Sun Oct 21, 2007 at 13:49

I don't think siding with telecom/cable interests is a politically solid strategy.  Comcast was just caught charging the government $1000 per illegal wiretap, and violated net neutrality by refusing to let customers download the bible.  And then of course there's the horrible customer service.

She is none other than 75-year-old Mona "The Hammer" Shaw, who took the aforementioned implement to her local Comcast office in Manassas to settle a score, and boy, did she!

This was after the company had scheduled installation of its much ballyhooed "Triple Play" service, which combines phone, cable and Internet services, in Shaw's brick home in nearby Bristow. But Shaw said they failed to show up on the appointed day, Monday, Aug. 13. They came two days later but left with the job half done. On Friday morning, they cut off all service.

This was the company that has had consumer service problems serious enough to prompt the trade magazine Advertising Age to editorialize that Comcast and other cable providers should spend less on advertising and more on customer service. And has spawned a blog called ComcastMustDie.com that's filled with posts from angry customers.

So on that Friday, Mona Shaw and her husband, Don, went to the local call center office to complain.

Let's pick it up, mid-action, according to Shaw:

Mona demands to speak to a manager. A customer service representative says someone will be right with them. Directs them to a bench, outside. (Remember, it's mid-August.) Mona and Don sit.

Tick, tick, tick, goes the clock. Sit, sit, sit, go Mona and Don.

For. Two. Hours.

And then -- this is the best part -- the customer rep leans out the door and says the manager has left for the day. Thanks for coming!

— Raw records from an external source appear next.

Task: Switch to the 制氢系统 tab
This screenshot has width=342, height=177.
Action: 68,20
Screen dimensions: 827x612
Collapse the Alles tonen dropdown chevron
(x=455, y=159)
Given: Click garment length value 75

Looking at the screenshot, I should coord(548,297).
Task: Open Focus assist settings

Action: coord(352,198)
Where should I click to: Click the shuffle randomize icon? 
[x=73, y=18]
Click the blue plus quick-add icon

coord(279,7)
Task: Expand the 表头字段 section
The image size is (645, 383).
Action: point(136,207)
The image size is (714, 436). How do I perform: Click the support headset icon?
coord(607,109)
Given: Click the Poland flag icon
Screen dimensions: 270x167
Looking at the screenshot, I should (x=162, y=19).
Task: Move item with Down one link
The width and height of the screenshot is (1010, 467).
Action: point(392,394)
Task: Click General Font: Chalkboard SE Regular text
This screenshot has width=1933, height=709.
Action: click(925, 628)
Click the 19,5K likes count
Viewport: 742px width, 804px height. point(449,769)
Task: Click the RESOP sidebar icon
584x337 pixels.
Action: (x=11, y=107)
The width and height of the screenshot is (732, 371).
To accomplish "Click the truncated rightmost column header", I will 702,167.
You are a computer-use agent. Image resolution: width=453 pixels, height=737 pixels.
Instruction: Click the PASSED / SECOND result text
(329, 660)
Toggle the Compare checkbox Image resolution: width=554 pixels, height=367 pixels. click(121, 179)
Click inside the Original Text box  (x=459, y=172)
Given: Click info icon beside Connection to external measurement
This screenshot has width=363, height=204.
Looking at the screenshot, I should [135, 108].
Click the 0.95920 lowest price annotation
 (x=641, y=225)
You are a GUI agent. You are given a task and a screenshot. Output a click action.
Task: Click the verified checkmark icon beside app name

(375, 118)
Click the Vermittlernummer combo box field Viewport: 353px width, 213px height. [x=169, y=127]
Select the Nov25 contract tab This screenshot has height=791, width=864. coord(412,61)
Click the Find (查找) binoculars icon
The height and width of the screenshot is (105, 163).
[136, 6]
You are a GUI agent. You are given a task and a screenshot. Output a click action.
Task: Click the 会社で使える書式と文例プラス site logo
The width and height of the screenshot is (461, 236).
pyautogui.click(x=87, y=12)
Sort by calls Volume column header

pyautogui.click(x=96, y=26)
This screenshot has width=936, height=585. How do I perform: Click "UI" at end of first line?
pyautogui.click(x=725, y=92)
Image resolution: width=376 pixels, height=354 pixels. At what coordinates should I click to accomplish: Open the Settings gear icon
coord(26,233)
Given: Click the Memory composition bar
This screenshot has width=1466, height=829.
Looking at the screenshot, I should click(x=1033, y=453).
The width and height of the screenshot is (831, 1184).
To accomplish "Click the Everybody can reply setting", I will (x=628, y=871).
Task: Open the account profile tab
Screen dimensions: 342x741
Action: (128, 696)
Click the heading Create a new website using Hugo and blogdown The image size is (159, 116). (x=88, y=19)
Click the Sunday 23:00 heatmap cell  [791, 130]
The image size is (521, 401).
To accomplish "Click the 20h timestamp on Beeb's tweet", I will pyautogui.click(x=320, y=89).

Oh, the sputtering outrage!

The insulting idea that, as Shaw puts it, "they thought just because we're old enough to get Social Security that we lack both brains and backbone."

So, after stewing over it all weekend, on the following Monday, she went downstairs, got Don's claw hammer and said: "C'mon, honey, we're going to Comcast."

Did you try to stop her, Mr. Shaw?

"Oh no, no," he says.

Hammer time: Shaw storms in the company's office. BAM! She whacks the keyboard of the customer service rep. BAM! Down goes the monitor. BAM! She totals the telephone. People scatter, scream, cops show up and what does she do? POW! A parting shot to the phone!

"They cuffed me right then," she says.

Her take on Comcast: "What a bunch of sub-moronic imbeciles."

And here's who she is.

She and Don are both retired from the Air Force (she was a registered nurse). They have been married 45 years. She is secretary of the local AARP, secretary of a square-dancing club and takes in strays for the local animal shelter (they have seven dogs at the moment). She has a heart condition. She lifts weights at a local gym. The couple attend a Unitarian Universalist church.

Police gave her the hammer back, though she swears she's content to ride off into the sunset of True Crime Stories in America, never again to go Com-smash-tic on her local cable provider.